## Directions for this task:
Write out the data again in full, exactly as it reads.

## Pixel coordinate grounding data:
+ + +

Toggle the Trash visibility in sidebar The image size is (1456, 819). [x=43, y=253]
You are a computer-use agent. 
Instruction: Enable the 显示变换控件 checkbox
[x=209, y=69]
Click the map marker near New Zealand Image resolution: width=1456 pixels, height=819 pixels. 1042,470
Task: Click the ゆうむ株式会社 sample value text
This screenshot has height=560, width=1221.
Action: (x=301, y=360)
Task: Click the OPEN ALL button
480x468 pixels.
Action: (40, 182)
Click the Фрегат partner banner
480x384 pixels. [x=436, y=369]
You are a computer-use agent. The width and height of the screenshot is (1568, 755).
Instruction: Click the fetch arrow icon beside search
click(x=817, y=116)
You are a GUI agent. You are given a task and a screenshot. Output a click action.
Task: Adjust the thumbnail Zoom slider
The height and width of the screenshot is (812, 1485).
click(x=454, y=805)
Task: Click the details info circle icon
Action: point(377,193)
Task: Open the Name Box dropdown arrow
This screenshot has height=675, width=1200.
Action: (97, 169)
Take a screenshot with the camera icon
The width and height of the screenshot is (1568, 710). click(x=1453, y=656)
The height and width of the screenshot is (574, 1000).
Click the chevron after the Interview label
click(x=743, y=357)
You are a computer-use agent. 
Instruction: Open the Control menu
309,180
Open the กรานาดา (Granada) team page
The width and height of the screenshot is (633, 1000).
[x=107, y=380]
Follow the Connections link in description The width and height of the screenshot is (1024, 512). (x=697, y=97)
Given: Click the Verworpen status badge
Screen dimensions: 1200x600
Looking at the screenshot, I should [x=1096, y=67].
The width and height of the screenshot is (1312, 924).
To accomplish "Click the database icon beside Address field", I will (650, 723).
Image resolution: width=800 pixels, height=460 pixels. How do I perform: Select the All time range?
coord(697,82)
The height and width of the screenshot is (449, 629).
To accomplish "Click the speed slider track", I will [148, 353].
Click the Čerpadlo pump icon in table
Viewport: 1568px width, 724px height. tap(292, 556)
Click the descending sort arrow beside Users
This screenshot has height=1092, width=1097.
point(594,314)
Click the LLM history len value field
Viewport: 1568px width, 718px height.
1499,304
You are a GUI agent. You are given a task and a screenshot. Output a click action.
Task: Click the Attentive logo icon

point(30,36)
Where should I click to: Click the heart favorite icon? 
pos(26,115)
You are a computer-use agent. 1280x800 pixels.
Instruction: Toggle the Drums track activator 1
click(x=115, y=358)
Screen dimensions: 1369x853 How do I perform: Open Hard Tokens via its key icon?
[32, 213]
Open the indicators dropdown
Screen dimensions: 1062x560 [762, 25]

+ + +

## Exercise response:
Toggle the Trash visibility in sidebar The image size is (1456, 819). [x=43, y=253]
You are a computer-use agent. 
Instruction: Enable the 显示变换控件 checkbox
[x=209, y=69]
Click the map marker near New Zealand Image resolution: width=1456 pixels, height=819 pixels. 1042,470
Task: Click the ゆうむ株式会社 sample value text
This screenshot has height=560, width=1221.
Action: (x=301, y=360)
Task: Click the OPEN ALL button
480x468 pixels.
Action: (40, 182)
Click the Фрегат partner banner
480x384 pixels. [x=436, y=369]
You are a computer-use agent. The width and height of the screenshot is (1568, 755).
Instruction: Click the fetch arrow icon beside search
click(x=817, y=116)
You are a GUI agent. You are given a task and a screenshot. Output a click action.
Task: Adjust the thumbnail Zoom slider
The height and width of the screenshot is (812, 1485).
click(x=454, y=805)
Task: Click the details info circle icon
Action: point(377,193)
Task: Open the Name Box dropdown arrow
This screenshot has height=675, width=1200.
Action: (97, 169)
Take a screenshot with the camera icon
The width and height of the screenshot is (1568, 710). click(x=1453, y=656)
The height and width of the screenshot is (574, 1000).
Click the chevron after the Interview label
click(x=743, y=357)
You are a computer-use agent. 
Instruction: Open the Control menu
309,180
Open the กรานาดา (Granada) team page
The width and height of the screenshot is (633, 1000).
[x=107, y=380]
Follow the Connections link in description The width and height of the screenshot is (1024, 512). (x=697, y=97)
Given: Click the Verworpen status badge
Screen dimensions: 1200x600
Looking at the screenshot, I should [x=1096, y=67].
The width and height of the screenshot is (1312, 924).
To accomplish "Click the database icon beside Address field", I will (650, 723).
Image resolution: width=800 pixels, height=460 pixels. How do I perform: Select the All time range?
coord(697,82)
The height and width of the screenshot is (449, 629).
To accomplish "Click the speed slider track", I will [148, 353].
Click the Čerpadlo pump icon in table
Viewport: 1568px width, 724px height. tap(292, 556)
Click the descending sort arrow beside Users
This screenshot has height=1092, width=1097.
point(594,314)
Click the LLM history len value field
Viewport: 1568px width, 718px height.
1499,304
You are a GUI agent. You are given a task and a screenshot. Output a click action.
Task: Click the Attentive logo icon

point(30,36)
Where should I click to: Click the heart favorite icon? 
pos(26,115)
You are a computer-use agent. 1280x800 pixels.
Instruction: Toggle the Drums track activator 1
click(x=115, y=358)
Screen dimensions: 1369x853 How do I perform: Open Hard Tokens via its key icon?
[32, 213]
Open the indicators dropdown
Screen dimensions: 1062x560 [762, 25]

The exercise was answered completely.